Lagrange multipliers on Banach spaces (in Dirac notation)

In summary, the conversation discusses the use of the Lagrange multiplier method to prove Cauchy-Schwarz' inequality in Dirac notation. The problem involves minimizing ##\left|\left<\psi\middle|\phi\right>\right|^2## subject to the constraint ##\left<\phi\middle|\phi\right> - c = 0##, where ##c## is a constant. The main questions are about conceptual errors and evaluating the Fréchet derivative.
  • #1
Rabindranath
10
1
I want to prove Cauchy–Schwarz' inequality, in Dirac notation, ##\left<\psi\middle|\psi\right> \left<\phi\middle|\phi\right> \geq \left|\left<\psi\middle|\phi\right>\right|^2##, using the Lagrange multiplier method, minimizing ##\left|\left<\psi\middle|\phi\right>\right|^2## subject to the constraint ##\left<\phi\middle|\phi\right> - c = 0##, where ##c## is a constant.

I'm completely new to Lagrange multipliers (although the idea is perfectly clear in simpler cases like e.g. ##f : \mathbf R^2 \to \mathbf R##), and the Fréchet derivative etc., and have tried to consult https://en.wikipedia.org/wiki/Lagrange_multipliers_on_Banach_spaces, but am still quite confused, conceptually.

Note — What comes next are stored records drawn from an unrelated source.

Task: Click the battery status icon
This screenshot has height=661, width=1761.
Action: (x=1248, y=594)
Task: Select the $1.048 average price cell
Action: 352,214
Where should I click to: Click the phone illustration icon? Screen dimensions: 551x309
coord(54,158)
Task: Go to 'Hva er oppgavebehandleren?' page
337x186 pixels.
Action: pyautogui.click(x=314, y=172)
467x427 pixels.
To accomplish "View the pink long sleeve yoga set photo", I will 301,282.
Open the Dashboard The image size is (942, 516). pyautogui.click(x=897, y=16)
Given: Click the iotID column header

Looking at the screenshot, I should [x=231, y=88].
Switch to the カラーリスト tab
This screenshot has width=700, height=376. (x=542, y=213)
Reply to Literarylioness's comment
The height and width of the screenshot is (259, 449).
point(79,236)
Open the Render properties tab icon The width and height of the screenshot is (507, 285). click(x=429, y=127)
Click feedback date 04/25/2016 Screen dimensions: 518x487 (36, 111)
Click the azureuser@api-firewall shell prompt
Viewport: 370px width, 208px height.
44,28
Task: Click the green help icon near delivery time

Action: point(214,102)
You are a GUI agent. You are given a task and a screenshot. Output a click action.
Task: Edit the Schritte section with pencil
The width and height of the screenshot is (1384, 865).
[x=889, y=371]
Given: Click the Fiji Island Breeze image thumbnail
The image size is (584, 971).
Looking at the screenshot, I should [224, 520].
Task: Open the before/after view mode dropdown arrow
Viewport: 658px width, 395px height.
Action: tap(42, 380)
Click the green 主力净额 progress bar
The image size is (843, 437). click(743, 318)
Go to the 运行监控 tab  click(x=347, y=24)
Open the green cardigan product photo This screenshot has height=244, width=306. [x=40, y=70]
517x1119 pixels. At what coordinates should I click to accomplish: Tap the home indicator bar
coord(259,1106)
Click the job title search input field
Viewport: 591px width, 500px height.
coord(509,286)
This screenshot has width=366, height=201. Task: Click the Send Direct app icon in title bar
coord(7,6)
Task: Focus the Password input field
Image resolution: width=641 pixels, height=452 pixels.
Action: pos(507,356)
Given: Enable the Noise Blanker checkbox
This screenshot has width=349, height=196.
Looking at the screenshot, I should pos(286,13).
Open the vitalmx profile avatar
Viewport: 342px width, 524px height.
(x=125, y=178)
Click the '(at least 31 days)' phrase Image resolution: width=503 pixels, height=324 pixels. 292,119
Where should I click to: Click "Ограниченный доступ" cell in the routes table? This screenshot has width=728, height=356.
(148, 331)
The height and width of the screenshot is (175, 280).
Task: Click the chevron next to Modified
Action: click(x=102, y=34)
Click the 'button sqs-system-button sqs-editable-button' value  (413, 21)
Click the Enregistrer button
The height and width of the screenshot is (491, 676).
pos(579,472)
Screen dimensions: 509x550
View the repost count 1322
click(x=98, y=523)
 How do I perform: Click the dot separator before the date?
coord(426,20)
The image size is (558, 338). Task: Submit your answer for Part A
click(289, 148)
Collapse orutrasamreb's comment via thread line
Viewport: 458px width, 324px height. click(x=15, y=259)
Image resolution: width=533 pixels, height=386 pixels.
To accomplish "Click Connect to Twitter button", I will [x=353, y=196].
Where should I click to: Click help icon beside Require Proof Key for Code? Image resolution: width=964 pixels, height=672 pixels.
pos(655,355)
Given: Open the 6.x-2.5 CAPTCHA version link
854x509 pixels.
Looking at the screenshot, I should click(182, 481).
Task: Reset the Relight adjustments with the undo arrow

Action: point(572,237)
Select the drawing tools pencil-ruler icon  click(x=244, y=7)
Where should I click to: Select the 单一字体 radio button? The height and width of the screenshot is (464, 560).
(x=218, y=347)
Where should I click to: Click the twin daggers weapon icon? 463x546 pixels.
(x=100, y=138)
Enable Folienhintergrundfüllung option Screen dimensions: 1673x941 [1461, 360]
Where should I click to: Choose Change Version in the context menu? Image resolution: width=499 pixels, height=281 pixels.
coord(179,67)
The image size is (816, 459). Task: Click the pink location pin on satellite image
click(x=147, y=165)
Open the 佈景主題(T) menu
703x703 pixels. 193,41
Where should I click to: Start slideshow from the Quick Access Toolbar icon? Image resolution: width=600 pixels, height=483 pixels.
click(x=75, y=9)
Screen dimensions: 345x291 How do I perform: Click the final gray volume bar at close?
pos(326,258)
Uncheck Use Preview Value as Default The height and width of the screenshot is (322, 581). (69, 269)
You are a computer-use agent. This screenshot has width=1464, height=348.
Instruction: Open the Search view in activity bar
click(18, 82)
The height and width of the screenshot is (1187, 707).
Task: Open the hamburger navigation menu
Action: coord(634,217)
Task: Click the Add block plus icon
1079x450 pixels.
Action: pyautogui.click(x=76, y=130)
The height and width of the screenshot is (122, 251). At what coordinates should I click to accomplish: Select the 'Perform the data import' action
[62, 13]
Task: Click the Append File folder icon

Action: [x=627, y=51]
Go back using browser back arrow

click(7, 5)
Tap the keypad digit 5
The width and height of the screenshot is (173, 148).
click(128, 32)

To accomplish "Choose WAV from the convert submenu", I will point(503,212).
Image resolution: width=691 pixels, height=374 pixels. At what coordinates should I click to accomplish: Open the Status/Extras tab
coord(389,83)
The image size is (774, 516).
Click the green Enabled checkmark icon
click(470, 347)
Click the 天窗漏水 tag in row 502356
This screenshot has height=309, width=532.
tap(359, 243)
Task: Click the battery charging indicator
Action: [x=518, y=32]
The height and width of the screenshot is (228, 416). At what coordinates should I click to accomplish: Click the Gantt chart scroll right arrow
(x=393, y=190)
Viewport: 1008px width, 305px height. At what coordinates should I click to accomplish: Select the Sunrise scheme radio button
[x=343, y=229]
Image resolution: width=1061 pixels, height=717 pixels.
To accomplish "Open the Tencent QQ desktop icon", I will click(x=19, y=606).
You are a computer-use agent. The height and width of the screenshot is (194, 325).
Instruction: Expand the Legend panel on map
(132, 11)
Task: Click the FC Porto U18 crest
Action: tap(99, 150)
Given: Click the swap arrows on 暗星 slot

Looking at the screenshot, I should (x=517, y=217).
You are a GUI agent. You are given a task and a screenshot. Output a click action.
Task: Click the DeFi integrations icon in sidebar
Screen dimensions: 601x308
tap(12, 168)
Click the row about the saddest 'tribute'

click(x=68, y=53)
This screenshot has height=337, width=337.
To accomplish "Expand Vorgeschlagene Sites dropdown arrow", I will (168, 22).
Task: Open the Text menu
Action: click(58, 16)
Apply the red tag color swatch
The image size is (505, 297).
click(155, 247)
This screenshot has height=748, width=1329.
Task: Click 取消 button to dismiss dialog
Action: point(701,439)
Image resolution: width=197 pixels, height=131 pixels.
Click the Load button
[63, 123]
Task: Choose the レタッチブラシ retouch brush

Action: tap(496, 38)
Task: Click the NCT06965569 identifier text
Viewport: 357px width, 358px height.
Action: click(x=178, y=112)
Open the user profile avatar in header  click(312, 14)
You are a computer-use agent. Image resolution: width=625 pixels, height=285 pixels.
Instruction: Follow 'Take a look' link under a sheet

This is my sketchy thinking thus far (trying to follow the Wikipedia exposition, adapted to my problem):

We have a Banach space ##B_\phi##. We then let ##f = \left|\left<\psi\middle|\phi\right>\right|^2 : B_\phi \to \mathbf C##, which we want to minimize. The constraint is given by ##g = \left<\phi\middle|\phi\right> - c : B_\phi \to \mathbf C##, which is set to zero. The Wikipedia article goes on to suppose that "##u_0##" (would "##\left|\phi_0\right>##" be a logical label in my case?) is a constrained extremum of ##f##, i.e. an extremum of ##f## on ##g^{-1}(0) = \big\{\left|\phi\right> \in B_\phi## ##|## ##g(\left|\phi\right>) = 0 \in \mathbf C \big\} \subseteq B_\phi##. The problem is then formulated as $$Df(u_0) = \lambda \circ Dg(u_0)$$ where ##\lambda## is the Lagrange multiplier, and ##D## the Fréchet derivative. Is it a complete misconception if I write this as (given ##f## and ##g## above, and my assumption that ##u_0 = \left|\phi_0\right>##) $$D \left|\left<\psi|\phi_0\right>\right|^2 = \lambda \circ D\big(\left<\phi_0|\phi_0\right> -c\big)$$?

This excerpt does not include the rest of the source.